Her demeanor became grave again. “On the Summer Solstice there was an...incident...on the Alight. For a brief moment a red light came from the sphere that the Metal Devil HADES occupied, then it rose up the Spire and flashed away to the west.”

“You saw this?” demanded Buck.

Furahni shook her head. “No, I was still in The Cut. A messenger from Blameless Marad sent me this commission,” and she gestured at the document on the table, “and charged me to come here with all haste to seek out this new tribe, AmSci and their Colonel Travis Murray, favored of the Sun King. It is said you and your people are knowledgeable of such things. I saw the Striders awaiting you outside. The Sun King has charged Marad to discover what the meaning of this event was and he sends for you.” She paused long enough for the Innkeeper to present her with a mug of beer and set a loaf of bread with oil and herbs on the table. “I understand such a journey has it's dangers and hardships. I am authorized to promise tribute and treasure sufficient to make the journey, and your aid, worth your whiles.”

Travis pulled at his chin as he thought for a long moment, then finally looked up. “I'll have to discuss this with my chief.”

She sighed. “So we journey back to Devil's Thirst before we may travel west?”

“No,” Travis replied. “I can speak to him from here. Once I have my orders, you'll have your answer.”

The woman's face pulled into an expression of disbelief, then awe when she realized Travis wasn't boasting. “I see Blameless Marad was right to call for you, then.” Murray smiled and tapped his Focus as he turned the document back to her.

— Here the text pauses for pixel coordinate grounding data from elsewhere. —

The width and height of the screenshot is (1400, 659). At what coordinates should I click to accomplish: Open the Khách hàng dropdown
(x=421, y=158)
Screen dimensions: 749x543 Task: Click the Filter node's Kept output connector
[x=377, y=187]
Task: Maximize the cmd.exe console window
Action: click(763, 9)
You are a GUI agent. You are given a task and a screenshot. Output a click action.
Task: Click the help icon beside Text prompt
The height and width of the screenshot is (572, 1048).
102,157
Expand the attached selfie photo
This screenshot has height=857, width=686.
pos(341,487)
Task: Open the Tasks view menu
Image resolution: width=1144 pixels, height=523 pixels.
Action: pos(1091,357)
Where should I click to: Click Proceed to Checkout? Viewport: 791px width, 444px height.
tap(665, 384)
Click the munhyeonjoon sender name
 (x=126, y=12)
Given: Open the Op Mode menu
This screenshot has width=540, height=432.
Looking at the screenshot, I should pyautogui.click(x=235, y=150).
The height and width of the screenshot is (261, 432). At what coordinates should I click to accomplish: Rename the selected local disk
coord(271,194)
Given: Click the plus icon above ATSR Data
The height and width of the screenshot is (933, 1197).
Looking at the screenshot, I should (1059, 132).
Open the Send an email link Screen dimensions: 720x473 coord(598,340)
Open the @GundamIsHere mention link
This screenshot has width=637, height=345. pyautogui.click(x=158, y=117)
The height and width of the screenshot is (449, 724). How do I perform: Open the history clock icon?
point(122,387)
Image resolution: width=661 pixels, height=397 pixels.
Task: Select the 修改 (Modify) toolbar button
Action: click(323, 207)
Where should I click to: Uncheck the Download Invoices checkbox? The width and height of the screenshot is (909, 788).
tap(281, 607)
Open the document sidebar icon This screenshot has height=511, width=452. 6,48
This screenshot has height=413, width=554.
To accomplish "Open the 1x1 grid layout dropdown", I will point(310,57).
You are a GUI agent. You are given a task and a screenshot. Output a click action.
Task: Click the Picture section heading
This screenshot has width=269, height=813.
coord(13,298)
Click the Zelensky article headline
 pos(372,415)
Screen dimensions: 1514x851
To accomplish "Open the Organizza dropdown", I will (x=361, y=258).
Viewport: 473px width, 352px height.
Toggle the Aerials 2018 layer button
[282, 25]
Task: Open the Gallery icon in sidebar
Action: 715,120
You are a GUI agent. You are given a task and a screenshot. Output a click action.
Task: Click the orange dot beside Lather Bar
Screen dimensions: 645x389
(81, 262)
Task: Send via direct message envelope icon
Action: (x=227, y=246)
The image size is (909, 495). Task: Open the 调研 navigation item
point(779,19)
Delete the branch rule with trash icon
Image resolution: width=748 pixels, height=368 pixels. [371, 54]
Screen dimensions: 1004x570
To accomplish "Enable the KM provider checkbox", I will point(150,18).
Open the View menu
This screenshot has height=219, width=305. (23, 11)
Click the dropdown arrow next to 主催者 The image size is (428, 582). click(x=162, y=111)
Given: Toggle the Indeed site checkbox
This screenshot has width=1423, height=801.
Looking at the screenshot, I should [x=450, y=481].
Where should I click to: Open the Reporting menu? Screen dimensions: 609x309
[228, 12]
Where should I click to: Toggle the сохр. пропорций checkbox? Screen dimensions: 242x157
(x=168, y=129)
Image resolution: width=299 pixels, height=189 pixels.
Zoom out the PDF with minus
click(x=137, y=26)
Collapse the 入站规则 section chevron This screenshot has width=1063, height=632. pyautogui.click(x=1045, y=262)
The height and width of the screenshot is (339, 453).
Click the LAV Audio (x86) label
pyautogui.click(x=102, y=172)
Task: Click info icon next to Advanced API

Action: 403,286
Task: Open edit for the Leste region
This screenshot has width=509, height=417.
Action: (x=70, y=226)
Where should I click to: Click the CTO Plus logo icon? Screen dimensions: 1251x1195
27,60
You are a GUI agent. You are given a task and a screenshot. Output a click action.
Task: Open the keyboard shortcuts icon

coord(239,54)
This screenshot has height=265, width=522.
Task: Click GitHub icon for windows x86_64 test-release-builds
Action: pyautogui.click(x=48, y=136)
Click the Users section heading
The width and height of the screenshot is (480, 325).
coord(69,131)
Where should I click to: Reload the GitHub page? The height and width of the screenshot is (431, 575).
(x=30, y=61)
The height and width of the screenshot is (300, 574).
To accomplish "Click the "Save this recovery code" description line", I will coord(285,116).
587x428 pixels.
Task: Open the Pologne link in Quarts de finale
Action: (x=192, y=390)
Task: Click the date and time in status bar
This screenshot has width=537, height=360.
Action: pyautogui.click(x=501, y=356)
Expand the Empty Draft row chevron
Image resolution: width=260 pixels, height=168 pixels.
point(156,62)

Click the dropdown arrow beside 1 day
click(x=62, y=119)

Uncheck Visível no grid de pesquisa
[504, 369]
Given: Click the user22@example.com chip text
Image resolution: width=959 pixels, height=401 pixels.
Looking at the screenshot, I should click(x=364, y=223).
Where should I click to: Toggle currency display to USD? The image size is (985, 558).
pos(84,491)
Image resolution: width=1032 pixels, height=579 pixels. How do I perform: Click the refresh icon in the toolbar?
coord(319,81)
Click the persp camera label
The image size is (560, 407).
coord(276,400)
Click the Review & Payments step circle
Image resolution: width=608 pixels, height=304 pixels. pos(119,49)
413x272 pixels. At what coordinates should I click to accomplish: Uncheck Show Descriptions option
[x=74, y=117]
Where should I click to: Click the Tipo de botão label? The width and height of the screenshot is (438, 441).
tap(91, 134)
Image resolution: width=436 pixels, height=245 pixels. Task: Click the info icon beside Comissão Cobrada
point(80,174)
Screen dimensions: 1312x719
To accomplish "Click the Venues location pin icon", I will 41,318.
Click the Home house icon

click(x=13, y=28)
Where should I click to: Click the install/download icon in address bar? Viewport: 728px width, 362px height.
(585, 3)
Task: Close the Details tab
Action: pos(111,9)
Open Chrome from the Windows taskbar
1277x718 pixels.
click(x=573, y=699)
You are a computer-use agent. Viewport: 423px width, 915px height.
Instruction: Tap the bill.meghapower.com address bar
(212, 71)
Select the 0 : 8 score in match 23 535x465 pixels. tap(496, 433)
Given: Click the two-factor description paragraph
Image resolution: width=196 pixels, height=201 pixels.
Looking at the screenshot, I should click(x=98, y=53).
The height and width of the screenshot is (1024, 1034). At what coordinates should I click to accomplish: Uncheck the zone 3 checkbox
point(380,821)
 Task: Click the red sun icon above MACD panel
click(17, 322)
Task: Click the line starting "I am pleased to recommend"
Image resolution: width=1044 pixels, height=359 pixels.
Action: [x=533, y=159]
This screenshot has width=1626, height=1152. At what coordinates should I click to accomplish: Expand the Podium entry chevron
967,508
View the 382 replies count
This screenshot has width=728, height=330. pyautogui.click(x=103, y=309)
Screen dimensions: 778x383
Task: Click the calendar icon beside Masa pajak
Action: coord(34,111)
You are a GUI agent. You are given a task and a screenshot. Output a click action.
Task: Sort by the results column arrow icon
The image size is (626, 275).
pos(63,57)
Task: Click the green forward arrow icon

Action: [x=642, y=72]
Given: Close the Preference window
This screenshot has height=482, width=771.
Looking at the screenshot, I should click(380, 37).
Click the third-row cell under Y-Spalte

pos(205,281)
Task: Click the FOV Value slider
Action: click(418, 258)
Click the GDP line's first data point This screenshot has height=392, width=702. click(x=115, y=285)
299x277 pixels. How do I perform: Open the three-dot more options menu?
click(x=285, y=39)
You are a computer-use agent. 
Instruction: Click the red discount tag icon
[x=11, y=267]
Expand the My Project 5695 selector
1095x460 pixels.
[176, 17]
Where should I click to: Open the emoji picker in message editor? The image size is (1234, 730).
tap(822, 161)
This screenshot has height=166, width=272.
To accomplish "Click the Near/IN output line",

“Could I trouble you to read this out, pointing at each word?”

“Why?”

“I wish to learn your manner of writing,” he told her. “If you'll indulge me.”

She shrugged and read aloud while her finger moved across the page. The Carja, at least, also aligned their documents top to bottom, left to right, which he found interesting. “Be it known,” she read. “By Order of the 14th Sun King, Avad, by the Hand of Blameless Marad, Hunter Furahni is raised to the rank of Resolved and is charged to act as Our Voice to the AmSci Tribe in specific to Colonel Travis Murray, that she may open his eyes to the secret the bearer of this charge shall speak, and to treat for pains of travel and any inconvenience as may arise that the Colonel, and such lieutenants as he deems worthy shall lay aside all other matters to come at once to Meridian to assist in our understanding of this secret. Signed in the light of the Sun by the Hand of Blameless Marad on the Solstice of the twelfth year in the reign of Avad, 14th Sun King of the Carja.”

“Thank you,” he told her as the Focus chewed on the symbols, numerically comparing them with the American English it knew, then holographically overlaid the document in English. He touched it again, then stood. “Please excuse me for a moment. I'll have a word with my chief, and let you know his will.” Furahni nodded as Travis stood and left the common room of the Inn, seeking a quiet corner which he found. “ENID?” he asked as he touched it again. “Would you connect me with Frank, please? It's urgent.”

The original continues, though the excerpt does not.